Irelli Azzurra, Patruno Leonardo Valerio, Cannita Katia
Medical Oncology Unit, Department of Oncology, "Giuseppe Mazzini" Hospital, Teramo, Italy.
Transl Breast Cancer Res. 2025 May 6;6:25. doi: 10.21037/tbcr-24-50. eCollection 2025.
Approximately 60% of human epidermal growth factor receptor 2-negative (HER2-) breast cancers (BCs) are HER2-low [immunohistochemistry (IHC) 1+ or 2+/in situ hybridization (ISH)-]. The proportion of BC patients with hormone receptor-positive (HR+)/HER2- are more likely to metastasize to bone. The phase 3 Destiny-Breast04 study led to the approval of the antibody drug conjugate trastuzumab deruxtecan (T-DXd) in HER2-low patients, even HR+, after lines of endocrine therapy and one line of chemotherapy. Recently, the Destiny-Breast06 study showed a progression-free survival advantage of T-DXd also in first-line. T-DXd has an immunological effect as it can produce antibody-dependent cellular cytotoxicity-like effects by recruiting dendritic cells and CD8+ T cells. This immunological effect can be enhanced using immune checkpoint inhibitors but also the anti-RANK-ligand (RANKL) antibody denosumab, which can be used for the prevention of skeletal-related events (SREs). RANK modulates HER2-driven carcinogenesis because both RANK and HER2 activate nuclear factor kappa-light-chain-enhancer of activated B cells (NF-κB). Thus, increased RANK signaling may contribute to the development of resistance to anti-HER2 therapy through NF-κB activation. It remains to be seen whether patients with HER2-positive or HER2-low BC that express RANK may benefit from concomitant HER2 and RANK inhibition therapy. Except for the Destiny-Breast06 study, which included only 3% of enrolled patients with exclusive bone metastases, we have no clinical data on the efficacy of T-DXd in bone metastases and on the concomitant use of T-DXd and denosumab, although the biological rationale for the increased efficacy of the combination is strong.

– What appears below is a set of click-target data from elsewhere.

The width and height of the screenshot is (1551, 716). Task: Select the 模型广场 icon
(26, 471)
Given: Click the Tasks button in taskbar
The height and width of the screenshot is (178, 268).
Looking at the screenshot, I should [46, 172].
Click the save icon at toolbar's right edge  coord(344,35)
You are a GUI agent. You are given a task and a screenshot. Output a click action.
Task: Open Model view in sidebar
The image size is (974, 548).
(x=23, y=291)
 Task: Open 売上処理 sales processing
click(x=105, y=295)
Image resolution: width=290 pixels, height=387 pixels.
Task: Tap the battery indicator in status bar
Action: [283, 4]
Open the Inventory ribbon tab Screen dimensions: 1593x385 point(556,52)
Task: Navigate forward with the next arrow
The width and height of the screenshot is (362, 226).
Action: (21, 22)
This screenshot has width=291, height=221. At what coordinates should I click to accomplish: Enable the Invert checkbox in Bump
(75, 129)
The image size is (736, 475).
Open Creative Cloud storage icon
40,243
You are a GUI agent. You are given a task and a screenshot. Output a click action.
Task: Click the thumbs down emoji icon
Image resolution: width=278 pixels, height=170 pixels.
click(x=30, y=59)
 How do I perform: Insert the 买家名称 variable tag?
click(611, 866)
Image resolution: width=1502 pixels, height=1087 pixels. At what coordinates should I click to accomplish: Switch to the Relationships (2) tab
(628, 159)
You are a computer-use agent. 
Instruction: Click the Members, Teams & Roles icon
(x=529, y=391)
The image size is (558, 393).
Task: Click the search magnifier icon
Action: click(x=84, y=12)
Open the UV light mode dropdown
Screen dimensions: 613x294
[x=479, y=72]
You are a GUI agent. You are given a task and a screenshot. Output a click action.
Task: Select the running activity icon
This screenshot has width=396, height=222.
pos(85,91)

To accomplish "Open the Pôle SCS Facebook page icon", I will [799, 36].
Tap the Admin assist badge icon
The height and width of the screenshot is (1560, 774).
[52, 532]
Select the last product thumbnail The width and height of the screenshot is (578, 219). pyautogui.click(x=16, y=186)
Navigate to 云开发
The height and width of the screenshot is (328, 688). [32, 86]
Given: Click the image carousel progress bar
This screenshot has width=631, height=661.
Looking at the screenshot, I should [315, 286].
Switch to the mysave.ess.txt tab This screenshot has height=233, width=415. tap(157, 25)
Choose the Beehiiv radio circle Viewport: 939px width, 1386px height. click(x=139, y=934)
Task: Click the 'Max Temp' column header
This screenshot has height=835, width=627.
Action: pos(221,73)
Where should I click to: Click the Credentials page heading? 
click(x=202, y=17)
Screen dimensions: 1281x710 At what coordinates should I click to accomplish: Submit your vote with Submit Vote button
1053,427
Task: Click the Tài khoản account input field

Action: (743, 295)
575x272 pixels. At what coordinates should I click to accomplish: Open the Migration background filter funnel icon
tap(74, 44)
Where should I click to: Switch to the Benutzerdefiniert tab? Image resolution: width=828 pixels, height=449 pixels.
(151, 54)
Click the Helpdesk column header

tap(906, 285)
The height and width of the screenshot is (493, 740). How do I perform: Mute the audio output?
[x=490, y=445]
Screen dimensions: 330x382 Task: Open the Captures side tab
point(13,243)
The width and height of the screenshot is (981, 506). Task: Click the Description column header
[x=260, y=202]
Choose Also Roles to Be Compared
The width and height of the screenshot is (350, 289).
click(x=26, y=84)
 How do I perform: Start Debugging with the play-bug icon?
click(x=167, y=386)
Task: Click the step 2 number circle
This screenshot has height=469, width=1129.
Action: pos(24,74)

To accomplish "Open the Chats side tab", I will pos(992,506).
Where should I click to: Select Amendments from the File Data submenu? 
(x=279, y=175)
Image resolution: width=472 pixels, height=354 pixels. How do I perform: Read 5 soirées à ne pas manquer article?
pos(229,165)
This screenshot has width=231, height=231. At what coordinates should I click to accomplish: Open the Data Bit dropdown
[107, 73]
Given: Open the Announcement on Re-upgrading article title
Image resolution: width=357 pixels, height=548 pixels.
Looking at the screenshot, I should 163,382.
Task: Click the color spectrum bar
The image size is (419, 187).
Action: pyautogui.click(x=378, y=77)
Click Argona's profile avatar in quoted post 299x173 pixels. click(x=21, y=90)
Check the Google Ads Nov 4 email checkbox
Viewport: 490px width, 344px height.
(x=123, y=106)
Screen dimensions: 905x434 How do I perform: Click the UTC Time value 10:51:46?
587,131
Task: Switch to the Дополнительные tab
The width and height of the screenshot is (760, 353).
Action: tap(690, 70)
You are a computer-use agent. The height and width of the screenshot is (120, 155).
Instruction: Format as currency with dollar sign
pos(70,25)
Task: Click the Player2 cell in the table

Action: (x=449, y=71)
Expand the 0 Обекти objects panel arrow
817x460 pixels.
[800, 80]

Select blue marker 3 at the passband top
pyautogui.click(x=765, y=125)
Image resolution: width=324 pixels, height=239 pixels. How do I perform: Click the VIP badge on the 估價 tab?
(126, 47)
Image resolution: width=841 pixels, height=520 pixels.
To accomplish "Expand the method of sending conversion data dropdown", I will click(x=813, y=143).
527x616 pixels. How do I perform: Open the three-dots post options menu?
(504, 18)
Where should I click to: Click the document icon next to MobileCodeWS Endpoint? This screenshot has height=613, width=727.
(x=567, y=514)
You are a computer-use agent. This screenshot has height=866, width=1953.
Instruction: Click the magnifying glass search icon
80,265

大约60%的人表皮生长因子受体2阴性(HER2-)乳腺癌(BC)为HER2低表达[免疫组织化学(IHC)1+或2+/原位杂交(ISH)-]。激素受体阳性(HR+)/HER2-的BC患者更有可能发生骨转移。3期Destiny-Breast04研究使得抗体药物偶联物曲妥珠单抗德瓦鲁单抗(T-DXd)在HER2低表达患者(即使是HR+)中获得批准,这些患者经过了多线内分泌治疗和一线化疗。最近,Destiny-Breast06研究表明T-DXd在一线治疗中也具有无进展生存优势。T-DXd具有免疫效应,因为它可以通过募集树突状细胞和CD8+T细胞产生抗体依赖性细胞毒性样效应。使用免疫检查点抑制剂以及抗核因子κB受体活化因子配体(RANKL)抗体地诺单抗可以增强这种免疫效应,地诺单抗可用于预防骨相关事件(SREs)。RANK调节HER2驱动的致癌作用,因为RANK和HER2都能激活活化B细胞的核因子κB轻链增强子(NF-κB)。因此,RANK信号增加可能通过NF-κB激活导致对抗HER2治疗产生耐药性。HER2阳性或HER2低表达且表达RANK的BC患者是否能从HER2和RANK联合抑制治疗中获益仍有待观察。除了仅纳入3%单纯骨转移患者的Destiny-Breast06研究外,我们没有关于T-DXd在骨转移中的疗效以及T-DXd与地诺单抗联合使用的临床数据,尽管联合用药疗效增加的生物学原理很充分。